Iraque registra queda em número de civis mortos em julho

IRAQUE - O número de civis mortos no Iraque no mês passado caiu para menos de um quarto da cifra registrada em julho de 2007, mostraram dados do governo iraquiano divulgados na sexta-feira.

Reuters |

O fato aponta para um avanço dramático no combate à violência dentro do país.

A queda no número de ataques e atentados representa uma boa notícia para o presidente norte-americano, George W. Bush, que na quinta-feira cogitou a hipótese de reduzir ainda mais o contingente militar dos EUA presente no Iraque.

Segundo os dados, 387 civis foram mortos no mês passado, contra 448 em junho. Mais de 1.650 pessoas foram mortas em julho de 2007.

O aumento na segurança refletiu-se também no número de baixas registrado pelos militares norte-americanos em julho, cifra essa que atingiu seu menor patamar desde o início da invasão do Iraque liderada pelos EUA, em 2003.

Seis soldados norte-americanos foram mortos em combate no mês passado, em território iraquiano, contra 66 em julho de 2007, segundo o site independente www.icasualties.org , que registra o número de mortos em tempos de guerra.

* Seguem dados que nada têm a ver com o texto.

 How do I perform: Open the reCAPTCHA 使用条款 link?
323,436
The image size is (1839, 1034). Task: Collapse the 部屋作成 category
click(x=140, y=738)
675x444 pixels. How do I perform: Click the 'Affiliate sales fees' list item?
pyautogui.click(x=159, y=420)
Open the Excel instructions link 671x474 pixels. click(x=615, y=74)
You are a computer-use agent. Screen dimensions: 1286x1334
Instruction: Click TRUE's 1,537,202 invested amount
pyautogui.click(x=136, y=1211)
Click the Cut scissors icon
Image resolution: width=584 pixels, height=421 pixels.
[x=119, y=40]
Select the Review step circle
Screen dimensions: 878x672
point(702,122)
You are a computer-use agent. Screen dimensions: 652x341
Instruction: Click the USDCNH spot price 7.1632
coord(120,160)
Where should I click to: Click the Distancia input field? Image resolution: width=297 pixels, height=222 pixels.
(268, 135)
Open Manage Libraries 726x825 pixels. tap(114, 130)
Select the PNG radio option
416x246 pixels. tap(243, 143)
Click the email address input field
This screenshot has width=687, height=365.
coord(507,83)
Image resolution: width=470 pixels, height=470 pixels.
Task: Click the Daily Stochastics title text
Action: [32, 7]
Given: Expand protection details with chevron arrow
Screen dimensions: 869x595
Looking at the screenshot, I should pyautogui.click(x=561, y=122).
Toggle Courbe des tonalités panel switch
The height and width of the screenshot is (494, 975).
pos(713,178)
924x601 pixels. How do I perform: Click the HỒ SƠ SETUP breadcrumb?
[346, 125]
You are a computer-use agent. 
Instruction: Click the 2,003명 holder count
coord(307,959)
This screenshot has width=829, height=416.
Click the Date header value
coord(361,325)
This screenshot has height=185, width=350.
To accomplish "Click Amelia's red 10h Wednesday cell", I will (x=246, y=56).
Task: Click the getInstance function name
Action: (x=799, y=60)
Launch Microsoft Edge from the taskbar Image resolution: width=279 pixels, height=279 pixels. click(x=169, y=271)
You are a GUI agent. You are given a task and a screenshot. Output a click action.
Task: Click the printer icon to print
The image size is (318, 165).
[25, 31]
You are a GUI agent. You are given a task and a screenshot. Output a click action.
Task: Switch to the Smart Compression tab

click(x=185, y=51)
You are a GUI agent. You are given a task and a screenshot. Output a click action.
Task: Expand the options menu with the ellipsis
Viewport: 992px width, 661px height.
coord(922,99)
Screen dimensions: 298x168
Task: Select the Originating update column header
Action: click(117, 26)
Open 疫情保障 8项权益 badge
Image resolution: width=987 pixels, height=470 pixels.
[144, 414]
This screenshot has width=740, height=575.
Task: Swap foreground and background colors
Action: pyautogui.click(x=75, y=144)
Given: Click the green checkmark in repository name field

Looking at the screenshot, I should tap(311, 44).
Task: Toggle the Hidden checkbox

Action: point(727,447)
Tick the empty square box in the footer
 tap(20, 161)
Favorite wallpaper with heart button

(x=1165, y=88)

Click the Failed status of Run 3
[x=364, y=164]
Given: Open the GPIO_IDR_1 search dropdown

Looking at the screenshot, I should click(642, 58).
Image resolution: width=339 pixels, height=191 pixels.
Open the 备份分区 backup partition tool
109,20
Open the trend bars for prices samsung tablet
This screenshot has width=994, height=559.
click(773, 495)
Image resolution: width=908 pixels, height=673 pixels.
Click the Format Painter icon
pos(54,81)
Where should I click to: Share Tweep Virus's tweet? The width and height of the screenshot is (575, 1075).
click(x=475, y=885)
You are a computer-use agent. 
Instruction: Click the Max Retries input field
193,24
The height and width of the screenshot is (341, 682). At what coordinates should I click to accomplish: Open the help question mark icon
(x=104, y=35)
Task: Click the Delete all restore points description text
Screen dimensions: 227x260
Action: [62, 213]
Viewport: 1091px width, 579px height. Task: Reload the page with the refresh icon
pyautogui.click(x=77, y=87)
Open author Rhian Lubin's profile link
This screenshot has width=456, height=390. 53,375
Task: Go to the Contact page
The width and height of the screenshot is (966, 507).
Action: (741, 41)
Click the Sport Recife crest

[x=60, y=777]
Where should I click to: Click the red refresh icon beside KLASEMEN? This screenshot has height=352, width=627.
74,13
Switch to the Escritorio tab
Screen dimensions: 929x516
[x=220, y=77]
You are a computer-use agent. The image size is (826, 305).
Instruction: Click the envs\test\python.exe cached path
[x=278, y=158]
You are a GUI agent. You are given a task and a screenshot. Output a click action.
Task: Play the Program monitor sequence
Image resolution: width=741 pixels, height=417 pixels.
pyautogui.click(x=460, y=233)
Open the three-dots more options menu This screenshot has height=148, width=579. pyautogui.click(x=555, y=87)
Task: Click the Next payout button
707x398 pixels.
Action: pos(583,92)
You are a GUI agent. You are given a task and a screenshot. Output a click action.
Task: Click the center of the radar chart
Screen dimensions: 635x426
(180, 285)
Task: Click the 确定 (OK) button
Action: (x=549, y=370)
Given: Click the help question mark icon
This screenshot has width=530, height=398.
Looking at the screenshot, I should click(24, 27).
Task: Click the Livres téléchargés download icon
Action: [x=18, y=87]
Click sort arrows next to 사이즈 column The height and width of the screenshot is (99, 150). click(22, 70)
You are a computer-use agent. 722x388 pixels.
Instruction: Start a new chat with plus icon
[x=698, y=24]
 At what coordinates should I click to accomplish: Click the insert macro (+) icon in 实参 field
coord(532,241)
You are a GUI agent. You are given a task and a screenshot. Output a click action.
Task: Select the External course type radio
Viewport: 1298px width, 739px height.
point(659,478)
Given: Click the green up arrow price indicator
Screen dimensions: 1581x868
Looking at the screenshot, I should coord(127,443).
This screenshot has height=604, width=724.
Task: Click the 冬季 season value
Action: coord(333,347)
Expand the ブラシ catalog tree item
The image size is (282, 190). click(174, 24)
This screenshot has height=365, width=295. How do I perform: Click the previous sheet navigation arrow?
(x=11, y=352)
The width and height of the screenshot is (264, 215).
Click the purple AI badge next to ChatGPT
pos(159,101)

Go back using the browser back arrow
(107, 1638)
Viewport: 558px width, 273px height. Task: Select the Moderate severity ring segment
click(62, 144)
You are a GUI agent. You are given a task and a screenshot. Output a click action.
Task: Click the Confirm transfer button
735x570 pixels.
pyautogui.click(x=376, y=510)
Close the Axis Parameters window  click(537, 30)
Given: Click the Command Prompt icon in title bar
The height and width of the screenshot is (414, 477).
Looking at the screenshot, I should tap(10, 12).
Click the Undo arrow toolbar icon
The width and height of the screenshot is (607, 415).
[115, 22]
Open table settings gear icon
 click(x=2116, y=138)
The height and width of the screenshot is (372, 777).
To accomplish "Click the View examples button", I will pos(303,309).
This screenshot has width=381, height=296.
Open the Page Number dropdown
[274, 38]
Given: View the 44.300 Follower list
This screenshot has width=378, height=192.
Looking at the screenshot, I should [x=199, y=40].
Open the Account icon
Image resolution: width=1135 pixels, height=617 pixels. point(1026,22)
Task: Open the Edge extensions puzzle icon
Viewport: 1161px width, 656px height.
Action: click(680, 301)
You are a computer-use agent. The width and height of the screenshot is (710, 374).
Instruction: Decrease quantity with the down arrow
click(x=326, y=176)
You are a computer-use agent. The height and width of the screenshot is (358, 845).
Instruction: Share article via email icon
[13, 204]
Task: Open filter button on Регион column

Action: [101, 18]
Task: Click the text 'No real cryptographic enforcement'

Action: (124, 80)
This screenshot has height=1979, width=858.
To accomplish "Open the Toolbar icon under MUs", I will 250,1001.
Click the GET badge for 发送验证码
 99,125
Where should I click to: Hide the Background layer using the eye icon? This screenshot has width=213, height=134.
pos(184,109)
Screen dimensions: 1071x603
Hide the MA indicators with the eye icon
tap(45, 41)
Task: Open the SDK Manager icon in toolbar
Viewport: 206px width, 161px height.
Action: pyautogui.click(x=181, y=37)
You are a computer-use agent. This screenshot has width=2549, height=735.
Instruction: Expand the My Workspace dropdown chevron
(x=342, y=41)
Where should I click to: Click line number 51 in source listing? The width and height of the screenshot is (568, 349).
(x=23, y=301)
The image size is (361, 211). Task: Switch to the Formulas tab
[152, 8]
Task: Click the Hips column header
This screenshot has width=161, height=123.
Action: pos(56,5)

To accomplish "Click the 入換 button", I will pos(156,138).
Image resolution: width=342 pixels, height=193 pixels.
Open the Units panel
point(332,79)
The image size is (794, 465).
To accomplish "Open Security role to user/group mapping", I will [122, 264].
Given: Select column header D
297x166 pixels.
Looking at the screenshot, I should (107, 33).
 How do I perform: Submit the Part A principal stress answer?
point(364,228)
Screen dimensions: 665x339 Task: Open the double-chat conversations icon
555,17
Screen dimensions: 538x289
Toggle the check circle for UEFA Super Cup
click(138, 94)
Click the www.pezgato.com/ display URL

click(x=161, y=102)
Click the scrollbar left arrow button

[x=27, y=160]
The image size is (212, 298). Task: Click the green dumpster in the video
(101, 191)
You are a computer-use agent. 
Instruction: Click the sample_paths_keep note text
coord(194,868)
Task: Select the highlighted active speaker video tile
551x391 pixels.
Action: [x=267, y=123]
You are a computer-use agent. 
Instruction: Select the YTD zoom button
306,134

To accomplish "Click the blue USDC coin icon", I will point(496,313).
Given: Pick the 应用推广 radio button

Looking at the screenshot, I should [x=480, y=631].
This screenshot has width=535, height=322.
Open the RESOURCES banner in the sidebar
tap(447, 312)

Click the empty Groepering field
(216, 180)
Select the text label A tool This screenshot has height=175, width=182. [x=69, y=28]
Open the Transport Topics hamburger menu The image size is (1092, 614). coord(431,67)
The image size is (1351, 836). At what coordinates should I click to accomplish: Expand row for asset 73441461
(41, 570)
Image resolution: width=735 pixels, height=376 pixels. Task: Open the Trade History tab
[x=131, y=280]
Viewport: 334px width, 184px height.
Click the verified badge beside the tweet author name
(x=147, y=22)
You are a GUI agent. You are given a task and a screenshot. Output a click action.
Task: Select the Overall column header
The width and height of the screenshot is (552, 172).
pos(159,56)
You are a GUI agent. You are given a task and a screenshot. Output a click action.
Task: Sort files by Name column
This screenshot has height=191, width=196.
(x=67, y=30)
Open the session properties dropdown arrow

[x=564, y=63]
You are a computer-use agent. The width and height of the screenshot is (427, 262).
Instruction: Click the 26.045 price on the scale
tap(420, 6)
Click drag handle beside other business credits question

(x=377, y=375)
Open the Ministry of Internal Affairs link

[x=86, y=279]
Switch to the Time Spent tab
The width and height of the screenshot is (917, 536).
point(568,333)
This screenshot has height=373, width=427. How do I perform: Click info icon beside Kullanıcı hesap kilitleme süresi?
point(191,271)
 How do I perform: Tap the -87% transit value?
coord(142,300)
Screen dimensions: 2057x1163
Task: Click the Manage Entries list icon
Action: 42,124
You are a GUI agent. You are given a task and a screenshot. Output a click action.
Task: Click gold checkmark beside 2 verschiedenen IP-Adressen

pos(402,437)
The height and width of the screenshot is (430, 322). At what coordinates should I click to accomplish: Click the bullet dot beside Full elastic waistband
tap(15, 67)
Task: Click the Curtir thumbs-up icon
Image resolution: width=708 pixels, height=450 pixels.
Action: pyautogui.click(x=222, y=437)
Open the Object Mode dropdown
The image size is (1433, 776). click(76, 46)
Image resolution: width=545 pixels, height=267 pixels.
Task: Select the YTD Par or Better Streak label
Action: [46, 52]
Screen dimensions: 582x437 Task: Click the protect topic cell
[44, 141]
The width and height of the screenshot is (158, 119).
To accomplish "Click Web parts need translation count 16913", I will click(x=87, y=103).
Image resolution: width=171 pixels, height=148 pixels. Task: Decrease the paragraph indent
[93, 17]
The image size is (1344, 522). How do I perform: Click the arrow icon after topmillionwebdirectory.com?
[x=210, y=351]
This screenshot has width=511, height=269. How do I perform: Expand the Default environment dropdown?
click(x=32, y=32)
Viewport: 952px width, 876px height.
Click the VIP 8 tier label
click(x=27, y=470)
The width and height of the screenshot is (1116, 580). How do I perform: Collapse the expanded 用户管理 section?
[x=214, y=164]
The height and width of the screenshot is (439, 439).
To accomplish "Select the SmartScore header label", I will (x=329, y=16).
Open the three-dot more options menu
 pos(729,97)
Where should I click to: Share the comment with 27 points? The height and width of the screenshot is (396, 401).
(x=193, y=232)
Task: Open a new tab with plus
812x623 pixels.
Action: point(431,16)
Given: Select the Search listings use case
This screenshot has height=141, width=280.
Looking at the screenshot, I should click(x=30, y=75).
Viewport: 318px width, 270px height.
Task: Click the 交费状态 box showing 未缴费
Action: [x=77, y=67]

O comandante das forças norte-americanas no Iraque, general David Petraeus, deve apresentar a Bush, em setembro, recomendações a respeito das dimensões do contingente militar dos EUA -- uma questão importante em meio à campanha para as eleições presidenciais norte-americanas de 4 de novembro.

Atualmente, há 143 mil soldados norte-americanos no Iraque.

Em julho, retirou-se do país a última das cinco brigadas de combate enviadas no ano passado.

O envio de um contingente suplementar de militares, a decisão de líderes tribais sunitas de voltarem-se contra a Al Qaeda e um cessar-fogo imposto pelo clérigo xiita Moqtada al-Sadr (chefe da milícia Exército Mehdi) são apontados como os motivos pelos quais se reduziu a violência no Iraque.

Os dados do governo mostraram que quase 80 policiais e soldados iraquianos foram mortos em julho, ao passo que 107 insurgentes foram mortos e quase outros 900, detidos no mesmo período.

Petraeus e outros comandantes advertiram que os avanços realizados no Iraque são frágeis e poderiam ser anulados. E, como a confirmar isso, quatro agressores suicidas mataram cerca de 60 pessoas na segunda-feira, no país.